START TASK INPUT

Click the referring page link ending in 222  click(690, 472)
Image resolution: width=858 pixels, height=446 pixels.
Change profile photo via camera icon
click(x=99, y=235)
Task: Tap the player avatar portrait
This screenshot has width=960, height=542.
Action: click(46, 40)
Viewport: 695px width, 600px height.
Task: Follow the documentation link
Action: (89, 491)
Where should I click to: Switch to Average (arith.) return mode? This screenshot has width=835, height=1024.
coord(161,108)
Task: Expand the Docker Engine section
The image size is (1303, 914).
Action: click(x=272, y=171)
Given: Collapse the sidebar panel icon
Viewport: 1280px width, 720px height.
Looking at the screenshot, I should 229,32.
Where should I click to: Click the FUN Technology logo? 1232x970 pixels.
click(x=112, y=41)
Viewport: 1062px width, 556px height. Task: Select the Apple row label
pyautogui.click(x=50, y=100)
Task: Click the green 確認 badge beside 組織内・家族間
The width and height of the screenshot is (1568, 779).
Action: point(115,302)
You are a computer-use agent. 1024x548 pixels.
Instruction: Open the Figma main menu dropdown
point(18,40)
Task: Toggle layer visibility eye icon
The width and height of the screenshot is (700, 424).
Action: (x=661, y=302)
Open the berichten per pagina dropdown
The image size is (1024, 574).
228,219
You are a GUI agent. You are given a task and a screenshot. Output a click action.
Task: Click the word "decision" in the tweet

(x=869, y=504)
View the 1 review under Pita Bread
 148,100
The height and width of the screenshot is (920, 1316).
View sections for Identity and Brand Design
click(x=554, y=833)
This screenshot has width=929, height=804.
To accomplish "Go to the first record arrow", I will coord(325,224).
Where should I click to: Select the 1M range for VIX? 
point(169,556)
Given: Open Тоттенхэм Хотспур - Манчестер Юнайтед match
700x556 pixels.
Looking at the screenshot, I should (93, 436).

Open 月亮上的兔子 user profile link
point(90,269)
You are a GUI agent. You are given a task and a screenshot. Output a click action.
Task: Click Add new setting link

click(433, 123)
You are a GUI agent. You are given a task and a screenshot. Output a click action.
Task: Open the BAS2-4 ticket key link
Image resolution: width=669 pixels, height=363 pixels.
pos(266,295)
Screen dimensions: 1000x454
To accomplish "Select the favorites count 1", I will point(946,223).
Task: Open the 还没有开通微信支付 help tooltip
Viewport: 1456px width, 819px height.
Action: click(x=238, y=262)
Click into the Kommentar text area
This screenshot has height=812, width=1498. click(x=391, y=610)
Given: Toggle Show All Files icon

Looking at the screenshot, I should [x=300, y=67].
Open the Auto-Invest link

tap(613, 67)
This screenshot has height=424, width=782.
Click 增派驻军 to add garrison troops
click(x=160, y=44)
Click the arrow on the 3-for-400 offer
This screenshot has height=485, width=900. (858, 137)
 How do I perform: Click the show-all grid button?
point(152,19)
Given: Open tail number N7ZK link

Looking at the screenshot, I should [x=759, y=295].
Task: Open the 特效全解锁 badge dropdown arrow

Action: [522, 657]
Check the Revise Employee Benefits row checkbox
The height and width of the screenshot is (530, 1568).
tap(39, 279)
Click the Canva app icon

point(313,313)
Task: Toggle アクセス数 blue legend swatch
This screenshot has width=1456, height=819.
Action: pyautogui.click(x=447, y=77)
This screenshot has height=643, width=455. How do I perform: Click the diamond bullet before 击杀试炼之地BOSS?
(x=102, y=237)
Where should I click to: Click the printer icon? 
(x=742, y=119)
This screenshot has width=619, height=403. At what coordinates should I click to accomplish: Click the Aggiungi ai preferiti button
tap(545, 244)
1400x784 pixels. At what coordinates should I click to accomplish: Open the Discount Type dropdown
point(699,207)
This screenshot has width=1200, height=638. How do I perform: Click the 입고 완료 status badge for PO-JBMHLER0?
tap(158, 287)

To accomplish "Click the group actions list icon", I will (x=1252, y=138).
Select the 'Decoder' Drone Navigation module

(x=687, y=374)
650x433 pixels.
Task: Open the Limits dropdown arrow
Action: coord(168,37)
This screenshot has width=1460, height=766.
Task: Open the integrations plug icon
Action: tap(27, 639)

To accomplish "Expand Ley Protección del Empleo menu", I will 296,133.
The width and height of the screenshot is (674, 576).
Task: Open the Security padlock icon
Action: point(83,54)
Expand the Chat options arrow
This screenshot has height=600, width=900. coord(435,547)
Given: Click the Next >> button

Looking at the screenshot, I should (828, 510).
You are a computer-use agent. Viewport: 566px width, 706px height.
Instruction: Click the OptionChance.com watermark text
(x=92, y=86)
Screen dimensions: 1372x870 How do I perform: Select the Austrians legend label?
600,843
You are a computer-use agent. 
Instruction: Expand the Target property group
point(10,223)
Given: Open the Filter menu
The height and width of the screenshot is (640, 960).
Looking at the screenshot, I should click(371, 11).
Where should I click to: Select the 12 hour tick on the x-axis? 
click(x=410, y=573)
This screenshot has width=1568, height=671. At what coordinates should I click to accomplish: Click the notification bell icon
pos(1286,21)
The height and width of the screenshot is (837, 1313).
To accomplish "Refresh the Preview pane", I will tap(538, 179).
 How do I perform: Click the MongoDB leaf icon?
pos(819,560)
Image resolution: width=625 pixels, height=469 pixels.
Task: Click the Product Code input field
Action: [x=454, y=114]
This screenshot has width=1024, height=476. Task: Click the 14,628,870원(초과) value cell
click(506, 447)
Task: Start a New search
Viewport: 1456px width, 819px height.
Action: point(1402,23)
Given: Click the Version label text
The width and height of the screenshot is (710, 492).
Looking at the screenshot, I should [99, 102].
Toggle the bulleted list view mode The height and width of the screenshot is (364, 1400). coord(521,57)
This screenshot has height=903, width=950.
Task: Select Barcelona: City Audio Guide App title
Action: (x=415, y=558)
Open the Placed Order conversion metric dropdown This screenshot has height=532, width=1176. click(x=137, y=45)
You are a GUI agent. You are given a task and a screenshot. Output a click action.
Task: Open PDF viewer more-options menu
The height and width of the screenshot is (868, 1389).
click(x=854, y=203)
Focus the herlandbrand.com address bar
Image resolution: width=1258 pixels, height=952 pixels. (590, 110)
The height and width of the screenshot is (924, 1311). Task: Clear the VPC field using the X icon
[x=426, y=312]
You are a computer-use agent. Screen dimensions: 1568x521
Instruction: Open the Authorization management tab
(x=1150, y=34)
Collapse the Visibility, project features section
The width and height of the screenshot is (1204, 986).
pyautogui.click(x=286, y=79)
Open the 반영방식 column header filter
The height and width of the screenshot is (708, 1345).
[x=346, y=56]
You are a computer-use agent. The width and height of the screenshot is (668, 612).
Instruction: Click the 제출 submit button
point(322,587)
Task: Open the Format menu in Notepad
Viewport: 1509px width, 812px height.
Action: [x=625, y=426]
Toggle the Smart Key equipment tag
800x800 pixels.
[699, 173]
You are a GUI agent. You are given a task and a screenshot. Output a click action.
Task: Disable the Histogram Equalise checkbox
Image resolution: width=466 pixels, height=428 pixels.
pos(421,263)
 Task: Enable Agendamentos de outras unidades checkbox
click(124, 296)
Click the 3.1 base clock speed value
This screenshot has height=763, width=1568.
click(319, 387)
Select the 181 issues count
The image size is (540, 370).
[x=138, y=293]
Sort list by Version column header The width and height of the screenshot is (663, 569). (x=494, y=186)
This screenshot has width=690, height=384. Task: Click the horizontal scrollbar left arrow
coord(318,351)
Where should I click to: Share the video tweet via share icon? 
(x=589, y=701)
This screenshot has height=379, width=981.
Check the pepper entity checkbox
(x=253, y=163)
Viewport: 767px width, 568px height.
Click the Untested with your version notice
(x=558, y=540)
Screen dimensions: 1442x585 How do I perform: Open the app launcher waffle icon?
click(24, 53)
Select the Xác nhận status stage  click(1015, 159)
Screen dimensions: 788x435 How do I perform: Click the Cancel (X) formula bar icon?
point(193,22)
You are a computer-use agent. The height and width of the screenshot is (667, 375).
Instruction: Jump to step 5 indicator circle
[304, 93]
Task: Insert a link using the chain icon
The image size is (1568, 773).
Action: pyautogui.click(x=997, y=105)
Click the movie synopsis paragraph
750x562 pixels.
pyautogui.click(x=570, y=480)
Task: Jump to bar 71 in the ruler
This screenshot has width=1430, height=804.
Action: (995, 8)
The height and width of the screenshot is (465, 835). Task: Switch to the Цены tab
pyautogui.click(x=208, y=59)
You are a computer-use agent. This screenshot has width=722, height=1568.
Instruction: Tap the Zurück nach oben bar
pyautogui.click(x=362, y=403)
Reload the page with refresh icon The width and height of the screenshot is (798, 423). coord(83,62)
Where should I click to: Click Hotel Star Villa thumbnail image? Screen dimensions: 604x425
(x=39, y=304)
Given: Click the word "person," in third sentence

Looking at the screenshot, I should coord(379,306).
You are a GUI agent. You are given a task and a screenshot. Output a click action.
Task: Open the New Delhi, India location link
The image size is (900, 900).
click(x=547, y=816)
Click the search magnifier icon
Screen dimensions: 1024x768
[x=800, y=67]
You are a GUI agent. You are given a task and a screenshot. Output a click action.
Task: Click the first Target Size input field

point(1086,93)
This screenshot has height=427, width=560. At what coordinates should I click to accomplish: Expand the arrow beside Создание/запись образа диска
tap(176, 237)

END TASK INPUT

> _TASK_
Output each line of the listing above that has "computer".

> _TASK RESPONSE_
You are a computer-use agent. 1024x548 pixels.
You are a computer-use agent. Viewport: 566px width, 706px height.
You are a computer-use agent. 
You are a computer-use agent. Screen dimensions: 1568x521
You are a computer-use agent. The width and height of the screenshot is (668, 612).
You are a computer-use agent. The height and width of the screenshot is (667, 375).
You are a computer-use agent. This screenshot has width=722, height=1568.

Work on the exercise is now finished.